Question

(a) Find an equation of the sphere that is inscribed in the cube that is centered at the point (-2,1,3) and has sides of length 1 that are parallel to the coordinate planes. (b) Find an equation of the sphere that is circumscribed about the cube in part (a).

Answer

**step1** Understanding the problem

The problem asks for two specific equations of spheres related to a given cube. Part (a) requires finding the equation of a sphere that fits exactly inside the cube (inscribed sphere). Part (b) requires finding the equation of a sphere that perfectly encloses the cube (circumscribed sphere).

**step2** Identifying the cube's properties

The cube is centered at the point (-2, 1, 3). The length of each side of this cube is given as 1 unit. The sides of the cube are also parallel to the coordinate planes (x-y, y-z, x-z planes).

**step3** Formulating the general equation of a sphere

To solve this problem, we need to recall the standard equation of a sphere. A sphere with its center at coordinates (h, k, l) and a radius of 'r' units has the following equation: $$(x - h)^2 + (y - k)^2 + (z - l)^2 = r^2$$. We will use this general formula for both parts of the problem, determining 'h', 'k', 'l', and 'r' for each specific sphere.

Question1.step4 (Determining properties for the inscribed sphere for part (a))

For the sphere that is inscribed within the cube, its center must be the same as the center of the cube. Therefore, the center (h, k, l) for the inscribed sphere is (-2, 1, 3).

The diameter of the inscribed sphere is equal to the side length of the cube. Since the side length of the cube is 1 unit, the diameter of the inscribed sphere is also 1 unit.

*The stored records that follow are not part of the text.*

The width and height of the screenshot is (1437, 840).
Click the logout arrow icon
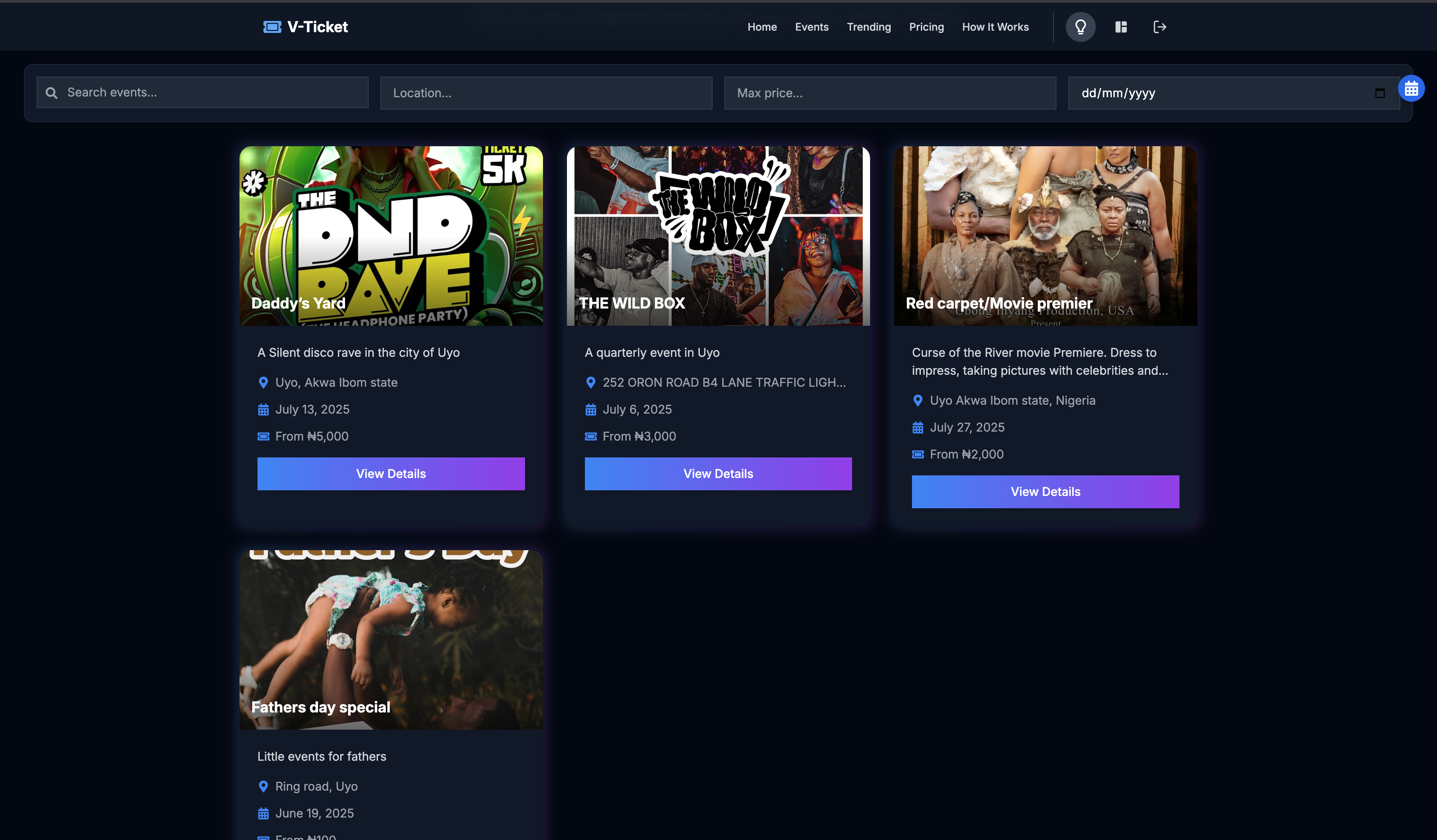pyautogui.click(x=1159, y=27)
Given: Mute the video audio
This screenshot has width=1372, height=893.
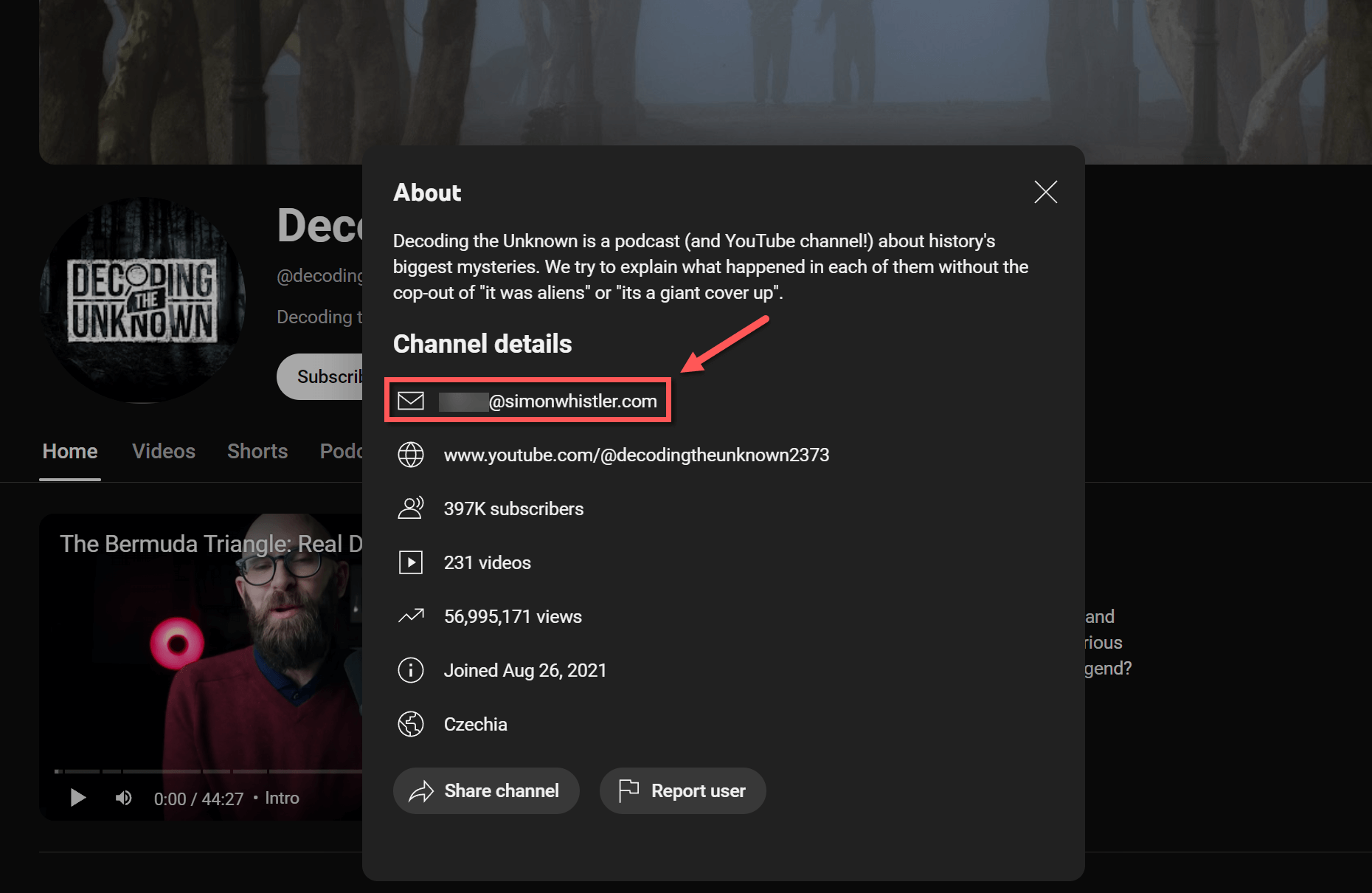Looking at the screenshot, I should (123, 797).
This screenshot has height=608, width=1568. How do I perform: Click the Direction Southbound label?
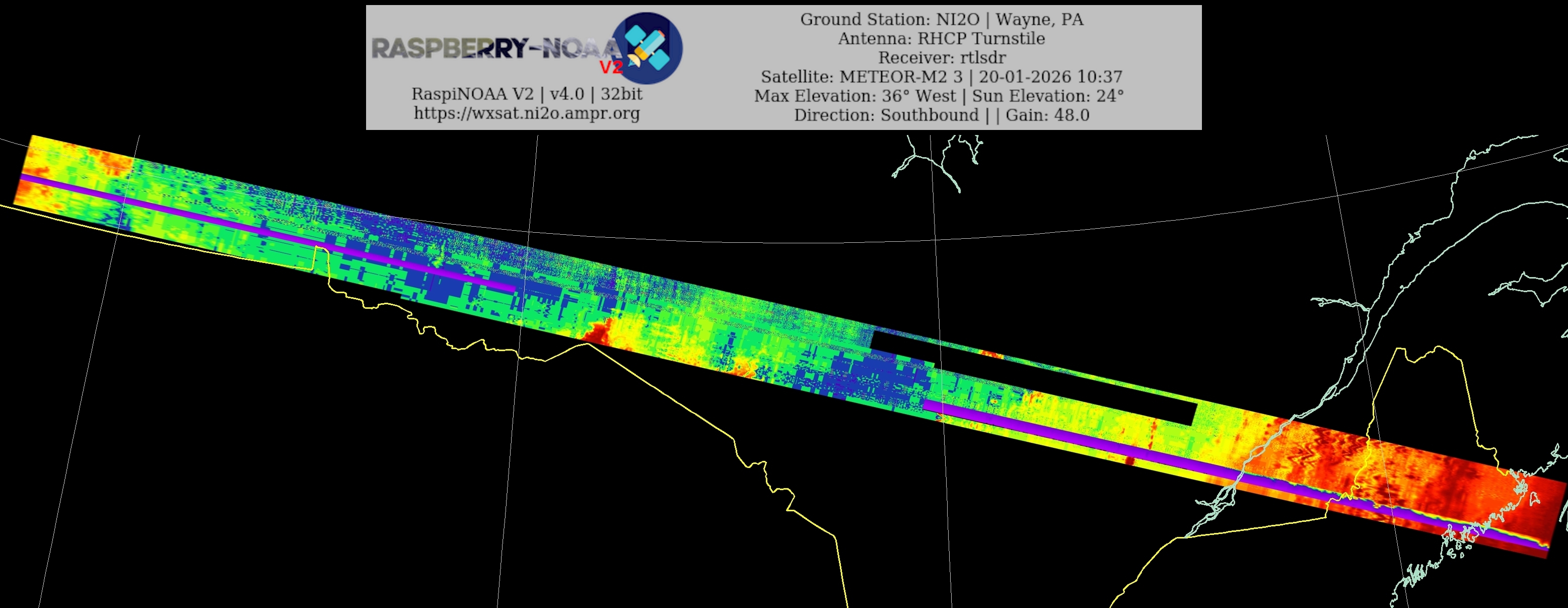(886, 115)
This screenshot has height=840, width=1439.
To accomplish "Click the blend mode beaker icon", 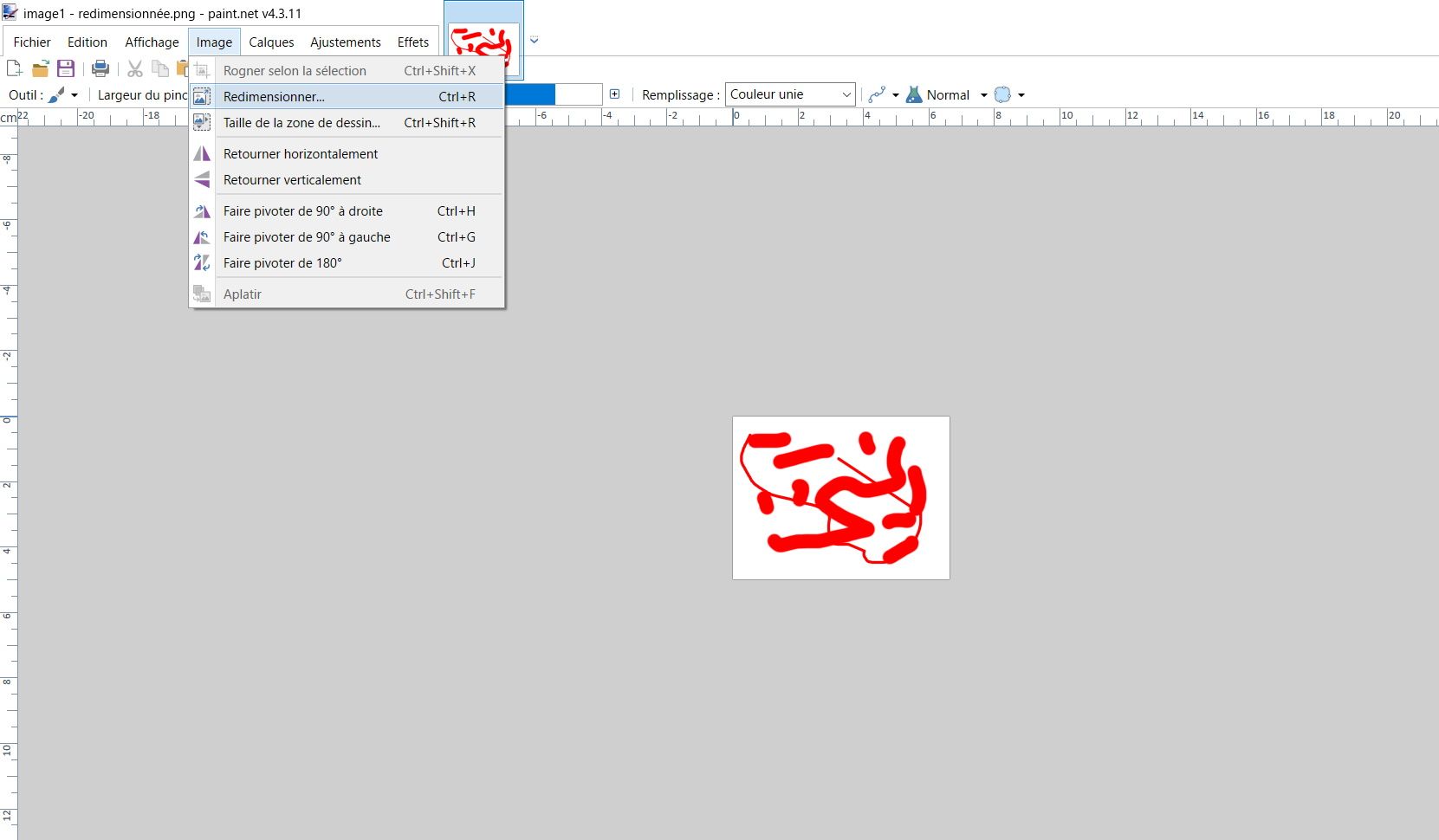I will click(x=915, y=94).
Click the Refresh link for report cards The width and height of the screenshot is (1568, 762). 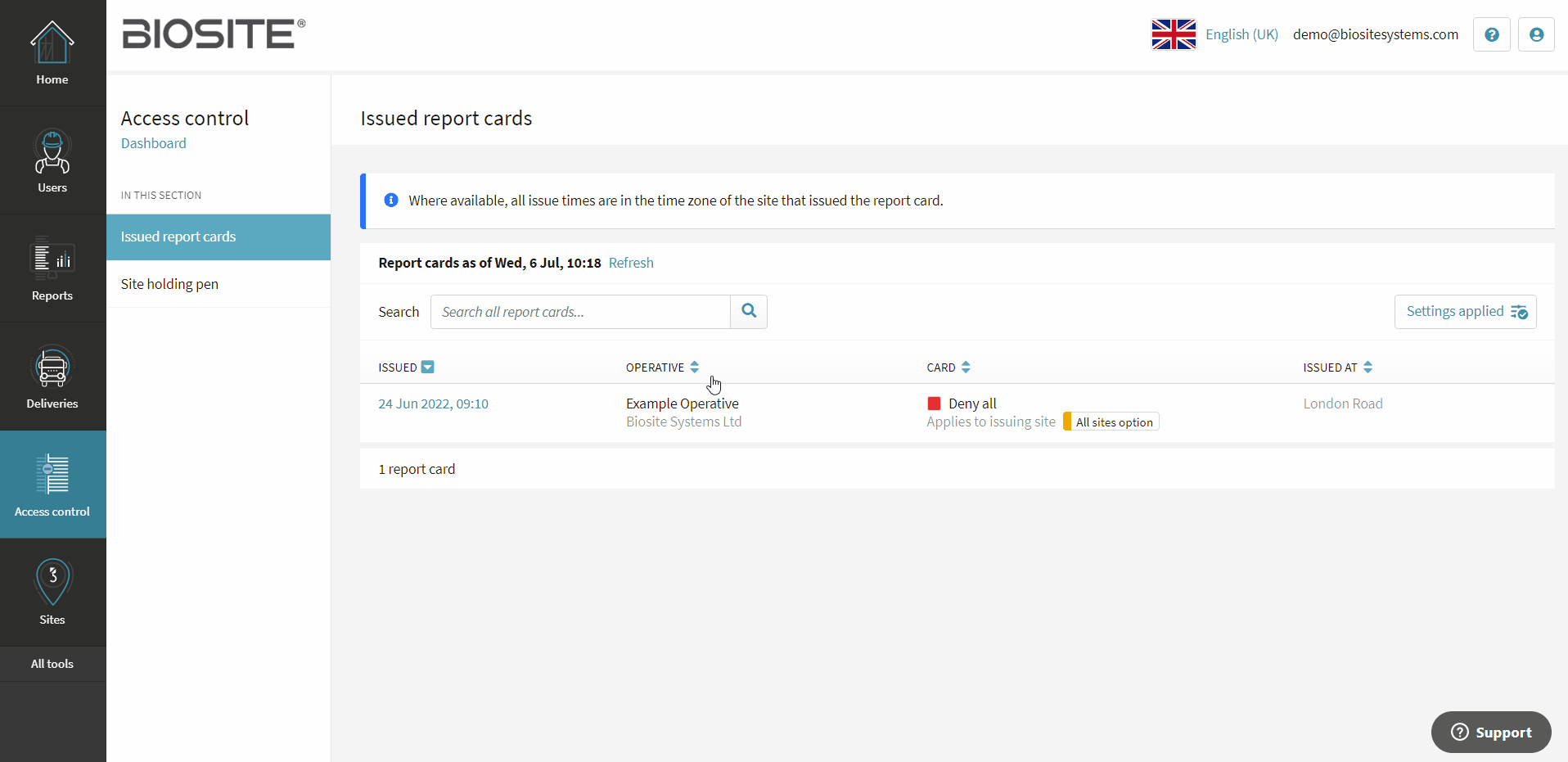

The radius of any sphere is half of its diameter. So, the radius of the inscribed sphere, let's denote it as $$r_{in}$$, is calculated as $$r_{in} = \frac{\text{Diameter}}{2} = \frac{1}{2}$$.

**step5** Writing the equation for the inscribed sphere

Now we substitute the determined center (h = -2, k = 1, l = 3) and the radius $$r_{in} = \frac{1}{2}$$ into the general sphere equation from Step 3.
The equation becomes: $$(x - (-2))^2 + (y - 1)^2 + (z - 3)^2 = \left(\frac{1}{2}\right)^2$$.

Simplifying the equation, we get the final form for the inscribed sphere: $$(x + 2)^2 + (y - 1)^2 + (z - 3)^2 = \frac{1}{4}$$. This is the answer for part (a).

Question1.step6 (Determining properties for the circumscribed sphere for part (b))

For the sphere that is circumscribed about the cube, its center is also the same as the center of the cube. Thus, the center (h, k, l) for the circumscribed sphere is (-2, 1, 3).

The diameter of the circumscribed sphere is equal to the length of the space diagonal of the cube. The formula for the space diagonal (d) of a cube with a side length 's' is given by $$d = s\sqrt{3}$$.

Given that the side length (s) of the cube is 1 unit, we can calculate the space diagonal: $$d = 1 \times \sqrt{3} = \sqrt{3}$$ units.

The radius of the circumscribed sphere, let's denote it as $$r_{circ}$$, is half of its diameter. So, $$r_{circ} = \frac{\text{Diameter}}{2} = \frac{\sqrt{3}}{2}$$.

**step7** Writing the equation for the circumscribed sphere

Finally, we substitute the determined center (h = -2, k = 1, l = 3) and the radius $$r_{circ} = \frac{\sqrt{3}}{2}$$ into the general sphere equation from Step 3.
The equation becomes: $$(x - (-2))^2 + (y - 1)^2 + (z - 3)^2 = \left(\frac{\sqrt{3}}{2}\right)^2$$.

Simplifying the equation, we get the final form for the circumscribed sphere: $$(x + 2)^2 + (y - 1)^2 + (z - 3)^2 = \frac{3}{4}$$. This is the answer for part (b).